亲眼看到那身熟悉的破烂装束,他终于明白过来,他竟然和我互换了身体!
我一路兴高采烈地走去隔壁。
刘婶正在提着水桶浇园子。
我看她很吃力,就顺手帮忙接了一把。
男人的身体果然好用,天生就有一把子使不完的力气。
刘婶很感激地朝我笑笑,仔细看去,她那张被晒得蜡黄的脸上还飞快闪过一抹绯红。
「陈大哥,你闺女那生意肯定很赚钱吧?」
我心里咯噔一声,面上却不露痕迹,「你问这干啥?」
刘婶小声凑近:「我家闺女也到年龄了,可她随她爸的长相,长得实在太丑,要是她实在嫁不出去,你就把我闺女也带去挣钱,我家小儿子将来还等着用钱娶媳妇呢!」
我想到刘怡那张脸,皮笑肉不笑地应下:「行啊,那你晚上给她下点药,就和陈莹一起关进我家地窖,等赚了钱,你七我三。

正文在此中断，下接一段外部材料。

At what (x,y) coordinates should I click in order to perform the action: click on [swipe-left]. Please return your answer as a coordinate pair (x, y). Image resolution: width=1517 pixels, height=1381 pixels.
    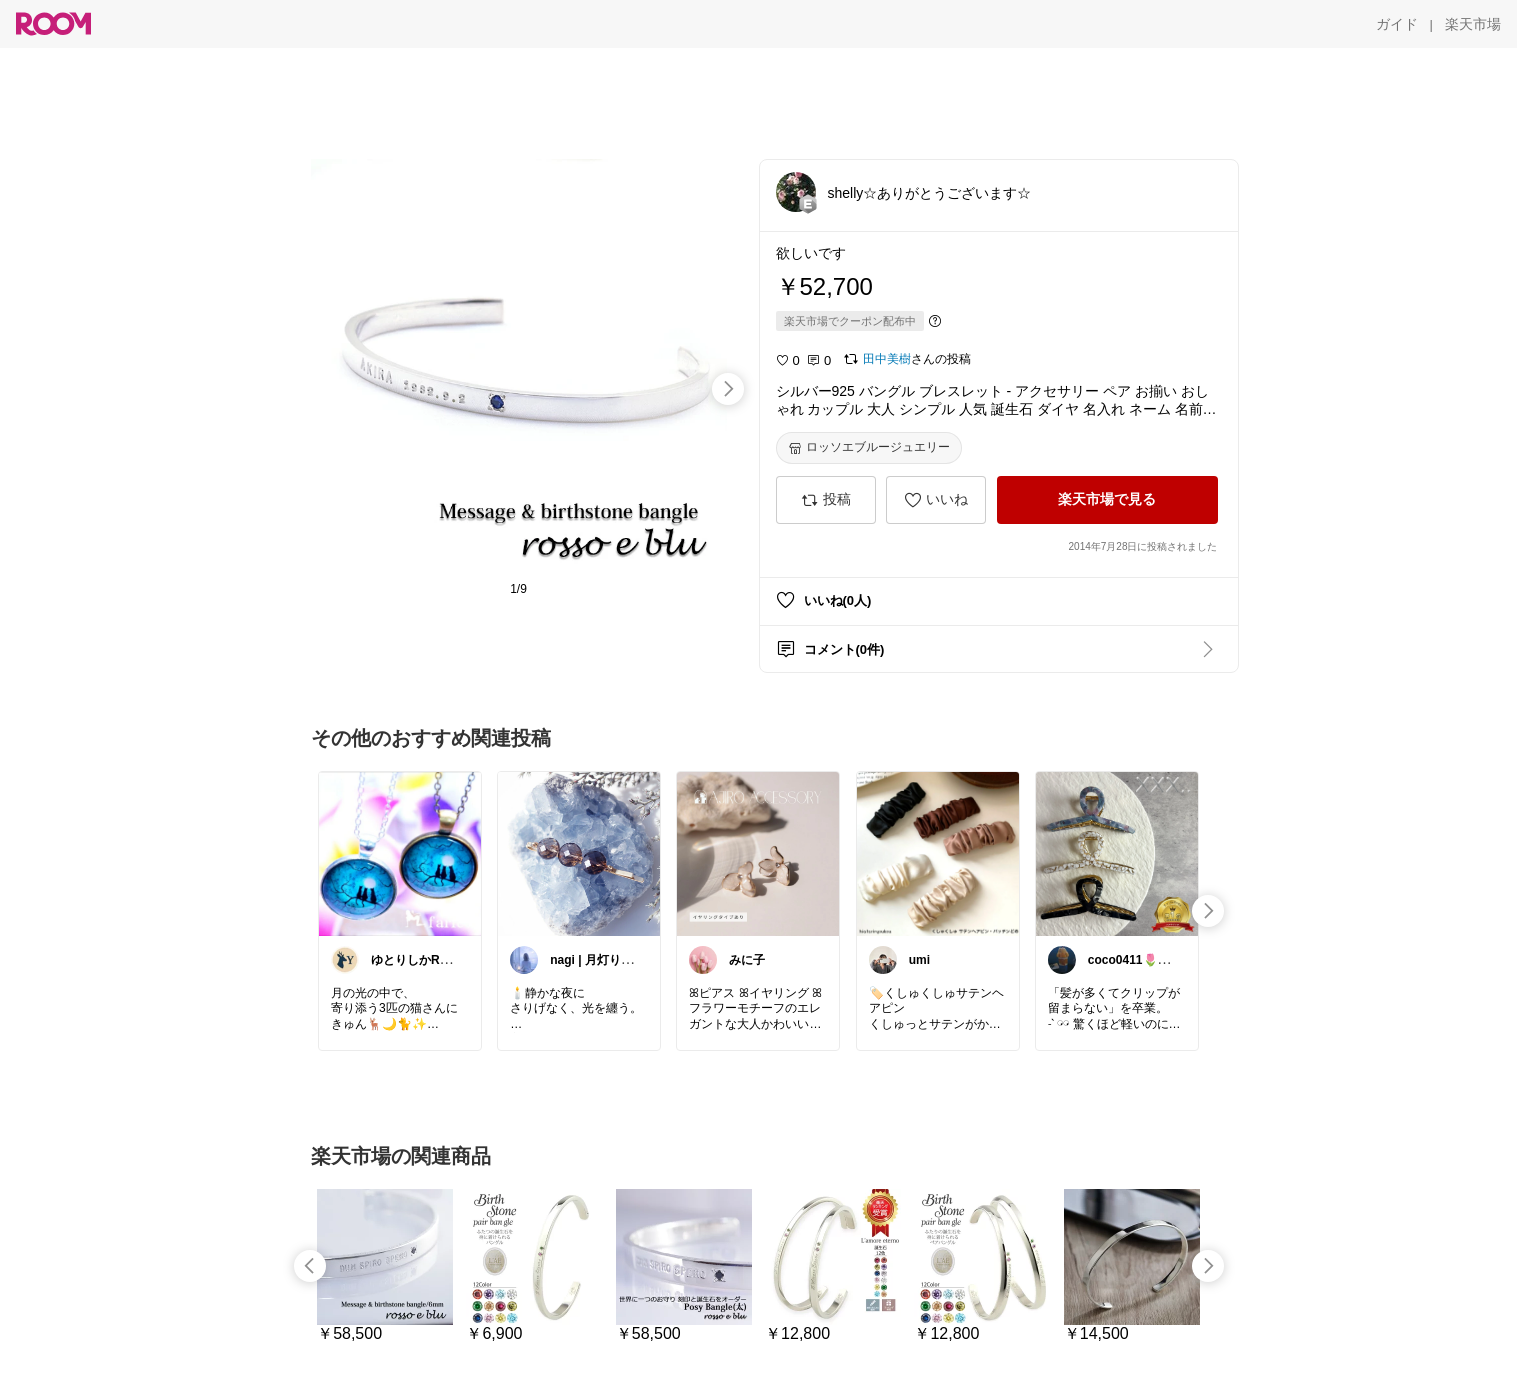
    Looking at the image, I should click on (310, 1266).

」
「太谢谢你了陈大哥,那以后我家老刘有需要,你多给他打折啊!」
刘婶兴奋地进屋帮我喊刘强出来。
我大手一挥,告诉他今天免费。
刘强二话没说,边解开裤腰带,边往地窖里钻。
没多久,里面就传来我爸杀猪一般的惨叫声,其中还夹杂着刘强的一句谩骂:「妈的,这小丫头今天怎么这么不听话,往常都是像死鱼一样认打认罚。」
我在地窖口听了一会儿,一转头猝不及防看到我妈。
2
那一刻,恨意几乎不可控制地蔓延至我的眼底。
上一世临死前那晚,我爸忘记锁紧地窖口的铁链,被我钻到空子,趁机逃跑。
可我因为体力不支,不小心在门口摔倒,撞上铁门发出一声巨响。
我妈看到后立刻就要喊人。
情急之下,我不停跪在地上给她磕头哀求。
「妈,我求您放我走吧,我不想再被人当畜生一样对待了,我可是你的亲生女儿啊,只要您答应放我走,以后我一定会回报您的!」
可她却一脚踩上我后背的伤口,趁我低声呼痛,她赶紧喊来我爸,把我重新关回地窖。
我拼命挣扎反抗,她还狂扇了几个耳光。
「小贱蹄子,你天生就是被男人玩弄的货色!你要是跑了,谁来给老娘挣钱?怪就怪你自己骚,在我肚子里都不安分,吃掉我儿子的性器,不然我肯定生出个男孩!」
于是那一晚我再次被丢入无边的黑暗中,数不清的男人顺着梯子爬下来,我只能在人头攒动中,绝望地仰头看向圆月的一角。
这辈子我一定不会放过她!
可还不等我先动手报复,面前的人却试探着张嘴,叫了我一声妹妹。
我陡然双眼瞪大,意识到我姐竟然和我一样重生进妈妈的身体。
我俩抱在一起,喜极而泣。
这次我坚定地告诉她:「你是世界上最美好的女孩子,才不是满身臭味,脑子里都是下流想法的肮脏男人。」
她递给我一张名片,上面有一个医生的名字和电话。
我立刻明白过来姐姐想怎么做。
前世这名医生也是我的客人之一。
我爸不甘心一生只有两个闺女,所以暗地里找到能做变性手术的无证医生,求他为姐姐做一场手术。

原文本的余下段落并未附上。